Sounds like a modern take on the old "who's buried in Grant's tomb" question. Where do they play the Indian Premier League? Not in India. The 59 match, 5 week tournament has been moved to South Africa due to security concerns in India. South Africa was chosen over England cause it's closer to India in time zones and distance, and the weather in April will be more reliable. Maybe they have some empty hotel rooms. It's probably a good sign that some Indians think the elections are more important, though I know that I would go to a baseball World Series in preference to a US election. (There was some danger that a good Oakland Athletics run in 2005 would interfere with my wedding).

Anyway, it's a little sad, but a serious onlooker can't really disagree with the decision when lives could be at stake. Let's hope it runs smoothly and safely. But Groucho Marx is having a little laugh today.

Wherein I agree with the Huffington Post

Somewhat to my surprise. Not much to add. Maybe to point out that

"But it seems to me that this cycle of doubt itself, rather than fundamentals of
the economy, is partly to blame for the dizzying decline in the market averages
and the associated fallout"


sounds like a John McCain quote that the Democrats blasted as "out of touch".


The economic badmouthing has been going on for years. (Checkout most Paul Krugman editorials for the last 8 years) My wife and I can hardly watch the TV news anymore - it's all bad, or spun to be bad. For example, after dire warnings of doom, the California snowpack was just measured at 81% - 85% of normal, which I'm sure is well within a normal range. Yet the article highlights water official's worries. They are paid to worry about water, and it fits the paper's need to create doom and gloom.

Wednesday, April 1, 2009

Charges Dropped against ex Senator Ted Stevens

First, congrats to new Attorney General Eric Holder for following the law and dropping the charges. Of course, the fact that Stevens had already lost the election made it easier, but, still a good move. Here's another article.

One thing I've noticed is that neither Daily Kos nor NPR mentions any details (like names, who appointed them) about the prosecutors who committed the gross misconduct that almost surely lead to one more Democratic seat in the Senate. A little digging found their names here.
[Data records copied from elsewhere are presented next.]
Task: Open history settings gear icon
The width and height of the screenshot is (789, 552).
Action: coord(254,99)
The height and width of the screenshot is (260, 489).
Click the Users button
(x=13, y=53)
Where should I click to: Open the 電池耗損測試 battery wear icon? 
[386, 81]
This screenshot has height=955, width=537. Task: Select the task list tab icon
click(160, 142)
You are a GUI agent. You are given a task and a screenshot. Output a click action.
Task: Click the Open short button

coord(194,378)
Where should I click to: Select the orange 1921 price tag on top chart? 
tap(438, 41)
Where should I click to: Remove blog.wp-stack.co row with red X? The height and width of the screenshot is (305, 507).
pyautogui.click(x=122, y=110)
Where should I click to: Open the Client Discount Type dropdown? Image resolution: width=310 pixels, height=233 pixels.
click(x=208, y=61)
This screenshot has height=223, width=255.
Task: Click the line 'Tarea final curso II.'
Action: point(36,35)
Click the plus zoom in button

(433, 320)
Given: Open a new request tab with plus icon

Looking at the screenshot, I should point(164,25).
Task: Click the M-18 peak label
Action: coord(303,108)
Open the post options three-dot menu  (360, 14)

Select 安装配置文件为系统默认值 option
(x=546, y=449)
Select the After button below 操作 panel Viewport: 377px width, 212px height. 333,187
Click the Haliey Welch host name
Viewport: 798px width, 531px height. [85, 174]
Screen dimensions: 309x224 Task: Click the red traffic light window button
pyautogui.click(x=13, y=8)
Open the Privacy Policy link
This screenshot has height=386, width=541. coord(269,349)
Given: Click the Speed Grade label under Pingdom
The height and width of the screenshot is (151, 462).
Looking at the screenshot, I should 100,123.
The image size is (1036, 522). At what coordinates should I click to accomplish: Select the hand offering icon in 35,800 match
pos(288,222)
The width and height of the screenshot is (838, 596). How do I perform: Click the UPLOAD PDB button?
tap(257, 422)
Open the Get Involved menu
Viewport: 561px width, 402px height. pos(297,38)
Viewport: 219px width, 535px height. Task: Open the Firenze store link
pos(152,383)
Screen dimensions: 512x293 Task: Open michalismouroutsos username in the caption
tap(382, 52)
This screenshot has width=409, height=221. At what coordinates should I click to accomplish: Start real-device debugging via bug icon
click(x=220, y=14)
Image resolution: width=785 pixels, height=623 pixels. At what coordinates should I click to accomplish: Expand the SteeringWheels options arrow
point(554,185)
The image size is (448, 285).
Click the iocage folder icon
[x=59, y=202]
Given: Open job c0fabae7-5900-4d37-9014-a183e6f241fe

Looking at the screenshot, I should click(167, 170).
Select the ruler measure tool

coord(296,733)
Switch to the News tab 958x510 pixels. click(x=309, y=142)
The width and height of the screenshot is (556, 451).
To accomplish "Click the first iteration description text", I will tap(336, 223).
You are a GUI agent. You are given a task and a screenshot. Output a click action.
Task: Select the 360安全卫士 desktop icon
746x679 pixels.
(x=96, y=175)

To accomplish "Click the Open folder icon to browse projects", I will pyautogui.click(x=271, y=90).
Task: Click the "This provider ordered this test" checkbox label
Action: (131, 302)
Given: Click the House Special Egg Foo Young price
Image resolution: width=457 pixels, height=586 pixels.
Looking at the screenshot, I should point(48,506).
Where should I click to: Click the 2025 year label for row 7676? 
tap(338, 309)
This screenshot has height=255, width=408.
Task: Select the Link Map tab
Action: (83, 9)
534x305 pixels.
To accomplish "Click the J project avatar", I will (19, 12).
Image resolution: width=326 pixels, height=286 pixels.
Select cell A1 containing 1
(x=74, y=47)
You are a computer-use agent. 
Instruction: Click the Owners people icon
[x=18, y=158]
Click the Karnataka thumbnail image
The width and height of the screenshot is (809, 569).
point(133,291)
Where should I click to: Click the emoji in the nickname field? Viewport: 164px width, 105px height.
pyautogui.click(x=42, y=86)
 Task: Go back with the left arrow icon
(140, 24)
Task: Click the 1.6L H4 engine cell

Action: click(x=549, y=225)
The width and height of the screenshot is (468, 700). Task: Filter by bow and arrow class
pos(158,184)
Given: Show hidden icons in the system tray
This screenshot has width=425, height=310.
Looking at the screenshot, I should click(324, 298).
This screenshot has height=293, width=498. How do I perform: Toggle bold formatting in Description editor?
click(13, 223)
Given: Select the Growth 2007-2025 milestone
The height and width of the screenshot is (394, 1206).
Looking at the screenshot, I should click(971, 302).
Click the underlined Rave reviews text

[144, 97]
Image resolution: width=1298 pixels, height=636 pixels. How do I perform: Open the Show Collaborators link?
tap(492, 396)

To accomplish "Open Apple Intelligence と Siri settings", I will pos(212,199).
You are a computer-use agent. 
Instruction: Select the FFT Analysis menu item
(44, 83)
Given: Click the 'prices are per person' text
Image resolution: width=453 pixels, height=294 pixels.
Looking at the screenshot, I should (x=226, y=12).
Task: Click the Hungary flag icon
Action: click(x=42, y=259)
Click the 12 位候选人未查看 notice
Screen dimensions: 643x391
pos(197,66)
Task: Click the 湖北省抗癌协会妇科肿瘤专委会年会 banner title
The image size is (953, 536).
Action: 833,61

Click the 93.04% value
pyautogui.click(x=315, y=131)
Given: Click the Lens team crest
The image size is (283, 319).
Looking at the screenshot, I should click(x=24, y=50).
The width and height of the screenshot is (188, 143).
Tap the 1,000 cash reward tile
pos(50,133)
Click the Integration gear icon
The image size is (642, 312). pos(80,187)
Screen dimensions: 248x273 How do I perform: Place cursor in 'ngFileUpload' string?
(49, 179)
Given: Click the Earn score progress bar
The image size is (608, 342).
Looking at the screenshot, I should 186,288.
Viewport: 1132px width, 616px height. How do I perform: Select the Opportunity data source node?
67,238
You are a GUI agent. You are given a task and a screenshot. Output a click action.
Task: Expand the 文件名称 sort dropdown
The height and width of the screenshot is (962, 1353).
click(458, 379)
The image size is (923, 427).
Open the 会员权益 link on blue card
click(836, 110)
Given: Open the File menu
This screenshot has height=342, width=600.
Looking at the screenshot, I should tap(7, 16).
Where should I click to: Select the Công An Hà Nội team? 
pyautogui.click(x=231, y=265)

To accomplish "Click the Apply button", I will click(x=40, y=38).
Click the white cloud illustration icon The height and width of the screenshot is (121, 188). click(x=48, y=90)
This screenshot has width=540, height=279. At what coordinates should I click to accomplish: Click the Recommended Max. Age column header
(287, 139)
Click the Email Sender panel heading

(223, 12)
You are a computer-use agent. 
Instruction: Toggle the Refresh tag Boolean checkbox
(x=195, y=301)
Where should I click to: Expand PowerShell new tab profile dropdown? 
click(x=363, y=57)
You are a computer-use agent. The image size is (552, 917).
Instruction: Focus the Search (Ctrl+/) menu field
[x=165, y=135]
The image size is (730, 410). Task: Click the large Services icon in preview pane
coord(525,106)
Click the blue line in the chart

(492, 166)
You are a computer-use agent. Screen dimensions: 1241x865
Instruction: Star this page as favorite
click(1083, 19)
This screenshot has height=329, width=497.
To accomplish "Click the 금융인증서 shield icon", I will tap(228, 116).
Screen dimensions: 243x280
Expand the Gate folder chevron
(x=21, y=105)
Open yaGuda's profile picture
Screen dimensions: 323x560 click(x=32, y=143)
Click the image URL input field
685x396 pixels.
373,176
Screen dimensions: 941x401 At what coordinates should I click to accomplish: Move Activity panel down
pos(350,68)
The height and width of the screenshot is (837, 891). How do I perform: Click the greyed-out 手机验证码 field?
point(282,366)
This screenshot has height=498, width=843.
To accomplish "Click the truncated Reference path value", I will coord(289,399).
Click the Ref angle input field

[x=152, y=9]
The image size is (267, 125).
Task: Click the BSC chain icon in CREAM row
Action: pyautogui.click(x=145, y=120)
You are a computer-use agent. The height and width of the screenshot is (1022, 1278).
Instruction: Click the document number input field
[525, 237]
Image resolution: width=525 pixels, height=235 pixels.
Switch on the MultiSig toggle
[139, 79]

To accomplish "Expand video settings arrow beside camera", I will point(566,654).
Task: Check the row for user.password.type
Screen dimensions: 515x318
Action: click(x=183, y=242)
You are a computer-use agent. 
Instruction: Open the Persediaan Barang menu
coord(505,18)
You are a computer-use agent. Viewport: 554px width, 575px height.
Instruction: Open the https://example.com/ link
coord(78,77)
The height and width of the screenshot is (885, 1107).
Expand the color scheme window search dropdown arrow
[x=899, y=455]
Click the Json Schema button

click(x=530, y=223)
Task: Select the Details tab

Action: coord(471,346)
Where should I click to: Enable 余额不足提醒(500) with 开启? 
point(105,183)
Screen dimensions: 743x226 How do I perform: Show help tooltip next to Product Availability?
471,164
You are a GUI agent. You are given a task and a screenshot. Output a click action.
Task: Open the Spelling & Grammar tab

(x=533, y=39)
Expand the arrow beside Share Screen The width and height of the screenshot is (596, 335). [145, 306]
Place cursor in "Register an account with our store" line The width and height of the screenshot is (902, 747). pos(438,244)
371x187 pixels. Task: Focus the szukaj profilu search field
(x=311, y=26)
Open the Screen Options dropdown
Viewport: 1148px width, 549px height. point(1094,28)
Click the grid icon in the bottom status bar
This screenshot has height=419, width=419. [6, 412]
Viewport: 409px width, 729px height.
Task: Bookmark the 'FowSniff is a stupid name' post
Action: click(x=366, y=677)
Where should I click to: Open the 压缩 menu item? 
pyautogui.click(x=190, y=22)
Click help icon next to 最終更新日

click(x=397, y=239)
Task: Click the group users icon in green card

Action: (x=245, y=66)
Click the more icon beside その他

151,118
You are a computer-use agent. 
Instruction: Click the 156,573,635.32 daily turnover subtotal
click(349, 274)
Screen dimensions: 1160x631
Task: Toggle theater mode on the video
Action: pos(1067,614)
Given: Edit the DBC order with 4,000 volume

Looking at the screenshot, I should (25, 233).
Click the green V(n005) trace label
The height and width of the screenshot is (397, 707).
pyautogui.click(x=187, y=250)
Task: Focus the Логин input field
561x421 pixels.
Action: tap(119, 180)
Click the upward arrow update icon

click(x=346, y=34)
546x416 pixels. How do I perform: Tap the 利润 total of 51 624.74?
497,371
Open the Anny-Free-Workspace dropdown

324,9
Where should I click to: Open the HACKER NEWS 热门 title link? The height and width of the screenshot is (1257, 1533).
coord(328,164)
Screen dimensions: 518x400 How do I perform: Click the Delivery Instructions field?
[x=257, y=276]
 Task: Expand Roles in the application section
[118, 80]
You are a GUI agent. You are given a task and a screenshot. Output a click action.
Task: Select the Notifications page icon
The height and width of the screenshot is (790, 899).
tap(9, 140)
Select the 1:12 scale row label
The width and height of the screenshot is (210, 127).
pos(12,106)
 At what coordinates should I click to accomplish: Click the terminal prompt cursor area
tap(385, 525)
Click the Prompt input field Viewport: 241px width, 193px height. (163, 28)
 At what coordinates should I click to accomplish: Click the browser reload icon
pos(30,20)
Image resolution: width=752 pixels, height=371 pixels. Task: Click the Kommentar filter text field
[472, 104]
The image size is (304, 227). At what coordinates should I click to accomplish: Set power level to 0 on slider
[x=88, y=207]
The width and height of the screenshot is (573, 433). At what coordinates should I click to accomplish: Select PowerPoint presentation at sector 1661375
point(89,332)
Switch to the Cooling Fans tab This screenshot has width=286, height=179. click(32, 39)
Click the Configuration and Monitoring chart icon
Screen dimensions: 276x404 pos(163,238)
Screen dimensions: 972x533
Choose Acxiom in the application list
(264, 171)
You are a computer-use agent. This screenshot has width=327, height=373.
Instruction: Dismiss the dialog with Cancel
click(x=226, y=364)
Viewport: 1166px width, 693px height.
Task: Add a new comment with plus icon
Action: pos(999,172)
"The team is headed by William Welch, chief of that office, and his main deputy, Brenda Morris, who was the lead attorney in the Stevens trial. Also affected are two other lawyers in that office, Nicholas Marsh and Edward Sullivan, and two on special assignment from the U.S. attorney's office in Anchorage, Joe Bottini and James Goeke."
More details of the prosecutors and their misconduct can be found here. Welch was appointed by Roberto Gonzales, but this article says he is a registered Democrat. And Brenda Morris has served in several administractions since 1991. So sorry, looks like no devious conspiracy going on, just prosecutors forgetting their place is to enforce the law legally.